Comprehensive Analysis
The latest returns show explosive momentum for the cybersecurity theme. The ETF posted a 40.83% price return over the past year, far outpacing the S&P 500's 22.20% gain for the same window. This strength is broad-based across recent months, and the fund has even managed to beat the 31.53% year-to-date advance of its stated index, reversing a historical pattern of underperformance in the current cycle.
Over extended periods, the absolute numbers are attractive but relative standing is weak. The fund compounded at 17.78% annually over ten years, well ahead of the S&P 500's 15.37% annualized pace. However, it severely trailed the ISE Cyber Security UCITS Index, which grew at an annualized 24.09% over that decade. Furthermore, it failed to keep up with the EAA Fund Sector Equity Technology peer category, which returned 23.21% annualized over the same ten-year span, meaning a generic tech allocation would have been significantly more rewarding than this specialized thematic bet.
The technical posture confirms a powerful but extended uptrend. Price currently sits at 3,361, pushed 36.82% above the MA200 line and 17.76% over the MA50. Hovering just -0.53% below its 52-week high, the chart looks overheated. The daily RSI reads 74.86 and the monthly RSI is heavily overbought at 75.92, indicating that while momentum is fully intact, the entry point carries elevated near-term pullback risk.
The ETF's primary strength is its massive scale, holding $2.50B in assets, which guarantees tight liquidity for a niche theme.
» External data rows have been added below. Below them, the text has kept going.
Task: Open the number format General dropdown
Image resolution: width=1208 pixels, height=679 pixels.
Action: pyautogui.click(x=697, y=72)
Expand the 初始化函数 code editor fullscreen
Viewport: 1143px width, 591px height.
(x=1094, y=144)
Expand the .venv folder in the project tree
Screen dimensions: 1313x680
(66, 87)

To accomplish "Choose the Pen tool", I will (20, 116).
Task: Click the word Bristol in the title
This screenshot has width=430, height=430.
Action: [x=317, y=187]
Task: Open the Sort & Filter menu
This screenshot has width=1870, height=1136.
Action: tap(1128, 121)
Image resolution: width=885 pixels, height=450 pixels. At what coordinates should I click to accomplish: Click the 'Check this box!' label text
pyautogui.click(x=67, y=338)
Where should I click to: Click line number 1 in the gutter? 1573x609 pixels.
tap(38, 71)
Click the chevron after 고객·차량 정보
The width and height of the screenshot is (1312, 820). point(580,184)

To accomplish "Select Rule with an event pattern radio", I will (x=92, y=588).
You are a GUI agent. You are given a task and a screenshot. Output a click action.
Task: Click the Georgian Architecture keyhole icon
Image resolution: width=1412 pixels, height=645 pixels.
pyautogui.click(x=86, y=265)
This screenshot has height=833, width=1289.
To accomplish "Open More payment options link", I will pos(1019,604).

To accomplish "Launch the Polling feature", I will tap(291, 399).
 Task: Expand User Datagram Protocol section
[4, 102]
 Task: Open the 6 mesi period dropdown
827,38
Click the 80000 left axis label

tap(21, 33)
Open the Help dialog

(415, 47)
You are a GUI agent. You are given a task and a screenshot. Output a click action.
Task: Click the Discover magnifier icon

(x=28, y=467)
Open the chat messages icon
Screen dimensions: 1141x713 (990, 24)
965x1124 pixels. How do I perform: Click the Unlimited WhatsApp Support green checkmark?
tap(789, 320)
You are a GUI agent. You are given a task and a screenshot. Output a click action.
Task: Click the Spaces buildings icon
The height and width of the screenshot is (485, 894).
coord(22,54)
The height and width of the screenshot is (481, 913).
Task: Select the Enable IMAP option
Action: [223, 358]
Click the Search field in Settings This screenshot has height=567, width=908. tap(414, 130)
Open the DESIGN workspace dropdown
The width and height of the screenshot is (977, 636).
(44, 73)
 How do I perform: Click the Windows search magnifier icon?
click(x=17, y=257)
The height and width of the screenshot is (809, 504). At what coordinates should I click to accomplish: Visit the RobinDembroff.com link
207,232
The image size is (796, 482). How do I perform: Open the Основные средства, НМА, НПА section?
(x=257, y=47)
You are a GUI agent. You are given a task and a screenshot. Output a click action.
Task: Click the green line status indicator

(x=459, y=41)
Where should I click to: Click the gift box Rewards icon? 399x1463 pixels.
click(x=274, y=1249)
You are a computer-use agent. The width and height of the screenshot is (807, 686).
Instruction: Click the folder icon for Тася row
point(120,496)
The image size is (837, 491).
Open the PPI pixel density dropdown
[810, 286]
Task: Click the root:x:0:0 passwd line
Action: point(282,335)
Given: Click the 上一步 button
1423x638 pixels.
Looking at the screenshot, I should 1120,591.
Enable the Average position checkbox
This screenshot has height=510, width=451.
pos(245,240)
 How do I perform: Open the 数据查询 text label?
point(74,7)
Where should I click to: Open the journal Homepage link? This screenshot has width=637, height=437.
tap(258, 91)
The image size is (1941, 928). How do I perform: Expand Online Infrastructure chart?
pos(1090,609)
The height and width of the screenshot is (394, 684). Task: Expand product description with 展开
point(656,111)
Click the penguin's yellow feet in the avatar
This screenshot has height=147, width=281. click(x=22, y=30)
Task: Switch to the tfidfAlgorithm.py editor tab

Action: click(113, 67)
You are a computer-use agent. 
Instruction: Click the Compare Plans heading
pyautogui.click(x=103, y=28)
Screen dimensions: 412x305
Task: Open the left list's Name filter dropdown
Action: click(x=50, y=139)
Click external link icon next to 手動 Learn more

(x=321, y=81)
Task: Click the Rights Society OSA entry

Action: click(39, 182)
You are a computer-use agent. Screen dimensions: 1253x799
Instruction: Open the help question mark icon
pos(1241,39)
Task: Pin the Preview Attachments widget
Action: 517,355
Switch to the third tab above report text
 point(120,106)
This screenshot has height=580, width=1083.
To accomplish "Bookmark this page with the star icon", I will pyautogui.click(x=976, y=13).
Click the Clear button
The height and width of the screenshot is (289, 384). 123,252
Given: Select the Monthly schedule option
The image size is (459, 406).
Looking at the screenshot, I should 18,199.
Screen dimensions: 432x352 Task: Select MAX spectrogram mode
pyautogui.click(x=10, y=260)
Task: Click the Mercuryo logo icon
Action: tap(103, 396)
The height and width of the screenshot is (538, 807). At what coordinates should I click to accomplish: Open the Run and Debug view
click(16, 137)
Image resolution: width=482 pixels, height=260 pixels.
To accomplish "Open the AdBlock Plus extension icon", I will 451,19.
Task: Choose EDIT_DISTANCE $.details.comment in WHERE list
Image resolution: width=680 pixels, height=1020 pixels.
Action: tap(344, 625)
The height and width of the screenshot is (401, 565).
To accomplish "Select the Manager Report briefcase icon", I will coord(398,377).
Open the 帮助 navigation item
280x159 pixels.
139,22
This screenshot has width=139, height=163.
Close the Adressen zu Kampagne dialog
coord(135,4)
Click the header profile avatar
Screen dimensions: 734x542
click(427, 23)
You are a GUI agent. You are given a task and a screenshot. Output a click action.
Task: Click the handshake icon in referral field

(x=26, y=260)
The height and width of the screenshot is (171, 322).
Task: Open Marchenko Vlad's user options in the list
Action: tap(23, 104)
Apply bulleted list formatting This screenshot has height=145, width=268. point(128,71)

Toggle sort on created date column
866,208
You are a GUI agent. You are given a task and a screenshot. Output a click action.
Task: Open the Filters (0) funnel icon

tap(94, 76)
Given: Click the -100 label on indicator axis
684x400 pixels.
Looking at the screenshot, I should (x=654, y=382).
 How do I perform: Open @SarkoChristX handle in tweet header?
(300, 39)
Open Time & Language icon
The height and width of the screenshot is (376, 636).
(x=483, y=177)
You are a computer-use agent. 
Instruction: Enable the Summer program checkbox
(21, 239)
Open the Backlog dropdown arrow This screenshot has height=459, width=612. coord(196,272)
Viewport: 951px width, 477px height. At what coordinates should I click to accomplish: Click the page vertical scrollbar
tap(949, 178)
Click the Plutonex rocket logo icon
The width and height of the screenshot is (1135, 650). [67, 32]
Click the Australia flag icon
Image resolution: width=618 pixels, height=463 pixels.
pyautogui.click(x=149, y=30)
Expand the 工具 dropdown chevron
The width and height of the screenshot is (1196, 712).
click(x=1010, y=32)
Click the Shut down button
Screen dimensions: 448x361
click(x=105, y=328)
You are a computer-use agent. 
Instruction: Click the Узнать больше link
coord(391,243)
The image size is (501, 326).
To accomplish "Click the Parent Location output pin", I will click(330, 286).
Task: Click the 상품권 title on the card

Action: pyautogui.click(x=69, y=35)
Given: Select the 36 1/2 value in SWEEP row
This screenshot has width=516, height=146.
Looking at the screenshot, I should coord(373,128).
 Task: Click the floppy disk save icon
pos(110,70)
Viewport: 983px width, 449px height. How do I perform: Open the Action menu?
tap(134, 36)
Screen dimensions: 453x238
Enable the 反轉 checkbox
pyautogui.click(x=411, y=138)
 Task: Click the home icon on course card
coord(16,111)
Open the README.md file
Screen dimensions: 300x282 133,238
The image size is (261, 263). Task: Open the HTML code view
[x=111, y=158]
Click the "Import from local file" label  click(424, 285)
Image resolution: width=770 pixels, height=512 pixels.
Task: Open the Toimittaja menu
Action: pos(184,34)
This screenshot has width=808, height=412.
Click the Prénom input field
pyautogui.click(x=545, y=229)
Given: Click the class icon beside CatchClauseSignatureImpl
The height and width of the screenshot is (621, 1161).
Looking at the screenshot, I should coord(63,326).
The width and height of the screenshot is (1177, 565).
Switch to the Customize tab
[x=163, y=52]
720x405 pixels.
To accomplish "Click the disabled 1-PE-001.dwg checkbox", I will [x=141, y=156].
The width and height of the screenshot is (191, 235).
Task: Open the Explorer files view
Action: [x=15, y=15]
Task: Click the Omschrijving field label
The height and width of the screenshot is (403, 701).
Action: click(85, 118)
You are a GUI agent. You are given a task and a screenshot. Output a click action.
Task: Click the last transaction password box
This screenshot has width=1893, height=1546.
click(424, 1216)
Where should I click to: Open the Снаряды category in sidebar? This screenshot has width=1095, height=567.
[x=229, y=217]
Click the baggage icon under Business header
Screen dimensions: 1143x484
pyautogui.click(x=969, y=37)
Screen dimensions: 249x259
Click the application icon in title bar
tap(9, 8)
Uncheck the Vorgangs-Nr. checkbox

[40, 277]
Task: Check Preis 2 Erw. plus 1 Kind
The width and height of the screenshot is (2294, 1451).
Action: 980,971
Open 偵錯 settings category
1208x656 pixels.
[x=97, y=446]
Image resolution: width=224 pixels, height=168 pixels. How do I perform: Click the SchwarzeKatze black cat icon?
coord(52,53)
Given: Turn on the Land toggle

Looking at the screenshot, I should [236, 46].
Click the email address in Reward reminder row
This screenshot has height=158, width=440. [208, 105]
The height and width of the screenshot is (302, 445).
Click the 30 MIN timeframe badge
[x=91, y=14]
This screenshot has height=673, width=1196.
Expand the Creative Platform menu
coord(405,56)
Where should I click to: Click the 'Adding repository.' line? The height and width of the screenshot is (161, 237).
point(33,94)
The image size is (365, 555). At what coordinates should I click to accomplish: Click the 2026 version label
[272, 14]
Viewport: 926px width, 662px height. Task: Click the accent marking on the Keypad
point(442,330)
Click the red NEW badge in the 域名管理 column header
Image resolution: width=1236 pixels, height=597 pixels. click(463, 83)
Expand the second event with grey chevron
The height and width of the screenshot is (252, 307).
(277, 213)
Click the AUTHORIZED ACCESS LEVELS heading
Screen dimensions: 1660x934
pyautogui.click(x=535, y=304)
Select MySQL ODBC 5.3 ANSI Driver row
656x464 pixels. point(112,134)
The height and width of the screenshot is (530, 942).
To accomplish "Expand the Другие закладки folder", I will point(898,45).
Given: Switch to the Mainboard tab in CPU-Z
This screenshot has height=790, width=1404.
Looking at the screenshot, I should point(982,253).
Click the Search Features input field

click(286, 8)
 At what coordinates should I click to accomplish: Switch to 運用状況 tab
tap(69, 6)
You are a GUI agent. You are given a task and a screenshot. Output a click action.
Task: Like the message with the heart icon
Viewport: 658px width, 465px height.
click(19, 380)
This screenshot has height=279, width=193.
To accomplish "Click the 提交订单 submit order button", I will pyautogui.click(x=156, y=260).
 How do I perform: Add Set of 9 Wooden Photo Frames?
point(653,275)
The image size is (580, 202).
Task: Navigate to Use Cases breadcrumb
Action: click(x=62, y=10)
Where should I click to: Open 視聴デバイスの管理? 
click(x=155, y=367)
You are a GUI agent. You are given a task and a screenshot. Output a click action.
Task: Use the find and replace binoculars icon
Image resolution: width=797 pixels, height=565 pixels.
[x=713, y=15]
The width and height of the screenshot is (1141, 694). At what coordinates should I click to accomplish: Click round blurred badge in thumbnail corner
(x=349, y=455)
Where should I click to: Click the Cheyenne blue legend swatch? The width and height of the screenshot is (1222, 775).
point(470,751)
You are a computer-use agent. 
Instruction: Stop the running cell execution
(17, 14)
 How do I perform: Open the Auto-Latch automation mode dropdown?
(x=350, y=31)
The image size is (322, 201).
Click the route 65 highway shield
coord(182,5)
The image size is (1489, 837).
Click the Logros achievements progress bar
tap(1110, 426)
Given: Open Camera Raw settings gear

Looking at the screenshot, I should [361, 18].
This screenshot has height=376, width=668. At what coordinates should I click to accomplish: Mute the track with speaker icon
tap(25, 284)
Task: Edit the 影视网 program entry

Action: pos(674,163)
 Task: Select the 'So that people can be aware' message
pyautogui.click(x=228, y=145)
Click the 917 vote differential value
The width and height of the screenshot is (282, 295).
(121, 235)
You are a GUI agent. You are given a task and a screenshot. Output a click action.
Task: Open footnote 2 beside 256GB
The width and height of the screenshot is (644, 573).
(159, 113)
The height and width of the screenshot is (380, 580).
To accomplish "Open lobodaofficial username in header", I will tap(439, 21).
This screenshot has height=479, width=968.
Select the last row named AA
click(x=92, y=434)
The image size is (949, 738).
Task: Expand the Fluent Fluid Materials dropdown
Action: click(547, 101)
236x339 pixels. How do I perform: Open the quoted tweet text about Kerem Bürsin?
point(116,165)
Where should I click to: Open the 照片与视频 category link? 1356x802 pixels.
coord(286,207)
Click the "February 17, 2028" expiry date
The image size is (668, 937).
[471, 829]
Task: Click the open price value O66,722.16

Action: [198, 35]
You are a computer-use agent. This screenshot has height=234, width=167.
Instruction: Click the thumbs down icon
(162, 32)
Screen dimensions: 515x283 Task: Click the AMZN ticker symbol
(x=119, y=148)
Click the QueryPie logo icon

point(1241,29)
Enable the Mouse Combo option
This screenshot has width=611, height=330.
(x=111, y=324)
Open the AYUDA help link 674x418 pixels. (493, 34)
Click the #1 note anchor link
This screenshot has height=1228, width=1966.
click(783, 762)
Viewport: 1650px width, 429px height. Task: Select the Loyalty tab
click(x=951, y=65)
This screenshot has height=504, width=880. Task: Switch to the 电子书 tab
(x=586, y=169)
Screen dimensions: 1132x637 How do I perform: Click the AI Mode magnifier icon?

The major red flag is its structural failure to track its index effectively, quietly draining potential returns over long holding periods. Retail buyers must also brace for intense volatility; the worst recent calendar year inflicted a -24.57% drawdown. Because of its tracking flaws and high-beta nature, it best fits as a portfolio diversifier at 5-10% weight for those deeply convicted in the security sector, rather than a reliable core tech holding. Overall, this ETF's performance profile looks mixed because robust absolute growth is heavily offset by a persistent structural lag against its own mandate.